Download or read book National Security and International Relations (Routledge Revivals) written by Peter Mangold and published by Routledge. This book was released on 2013-10-14 with total page 131 pages. Available in PDF, EPUB and Kindle. Book excerpt: First published in 1990, National Security and International Relations provides a concise analysis of the problem of national security in the twentieth century. It examines the criteria by which states decide what level of security they want to seek in an uncertain and essentially Hobbesian world, and why some states tend to underinsure, while obsessively insecure states overinsure, frequently making others more insecure in the process. In the wake of two world wars and the threat of nuclear destruction, Peter Mangold argues that war was becoming as much a source of insecurity as the intentions of other states. It then explores the different approaches attempted during the twentieth century to ameliorate or ideally escape from the security dilemma.

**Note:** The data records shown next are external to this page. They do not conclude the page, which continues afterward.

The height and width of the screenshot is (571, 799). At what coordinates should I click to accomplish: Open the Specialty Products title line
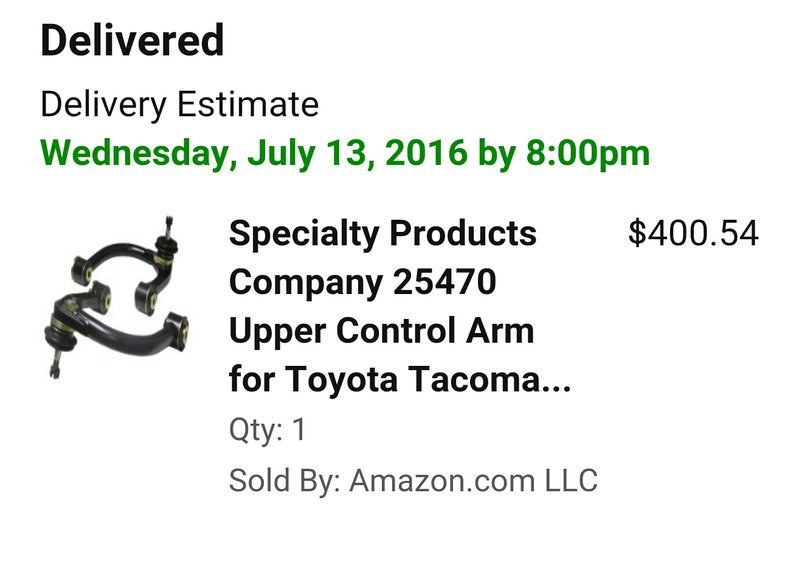click(383, 235)

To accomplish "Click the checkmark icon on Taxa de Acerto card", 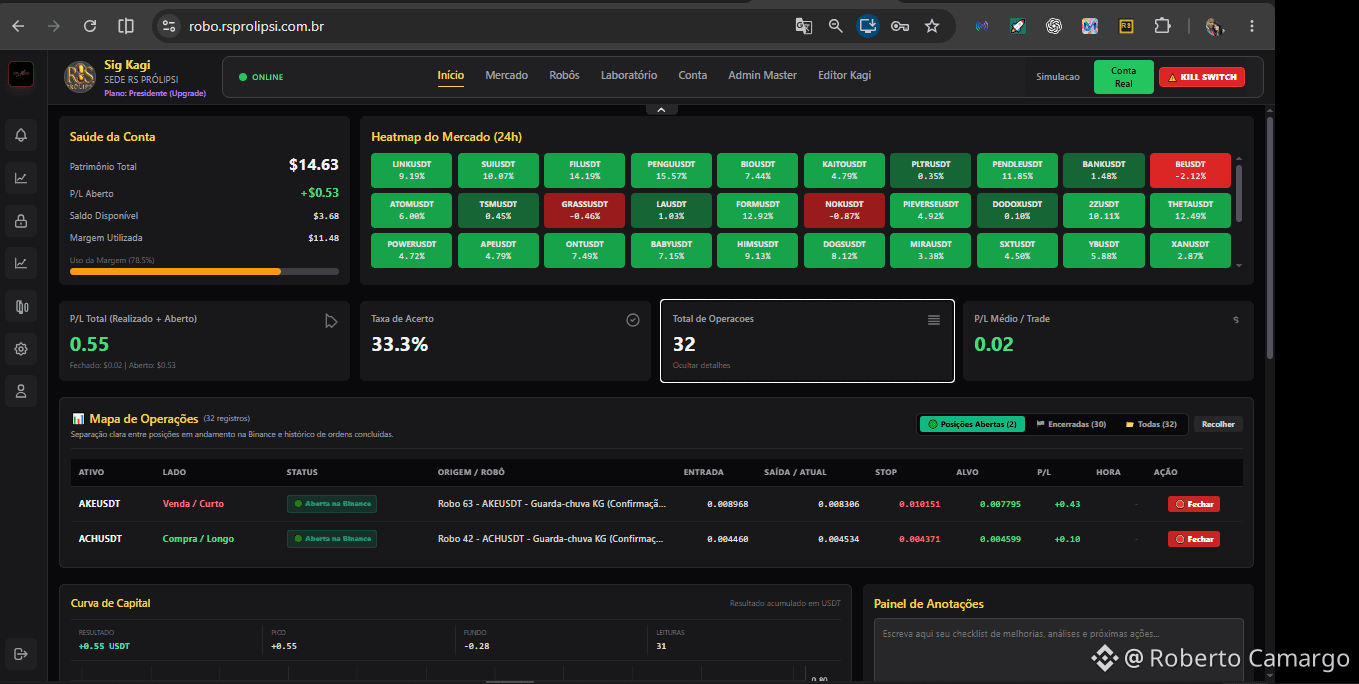I will 632,320.
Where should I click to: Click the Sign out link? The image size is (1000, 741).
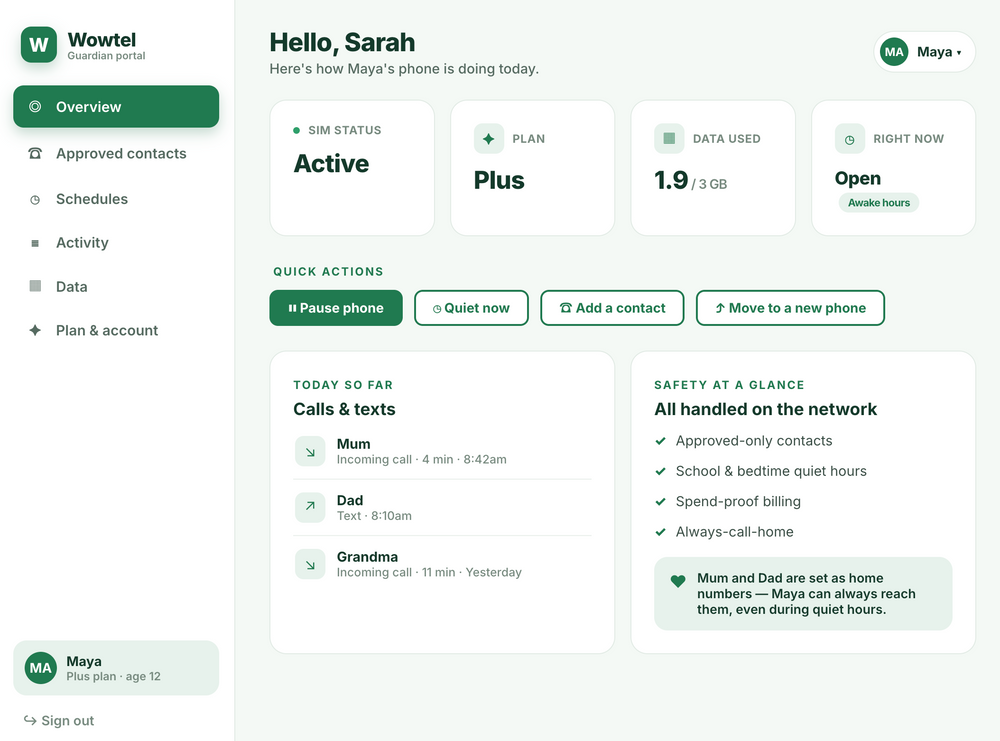[59, 721]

These range from international regimes, to the restructuring of the international politics of Western Europe so as to substitute cooperation for conflict, and U.S. and Soviet attempts to render nuclear competition safer through arms control and confidence building measures. Of special value to students of International Relations and Strategic Studies, this book will also interest those keen to understand the challenges embodied in Gorbachev’s ‘new thinking’ in foreign policy.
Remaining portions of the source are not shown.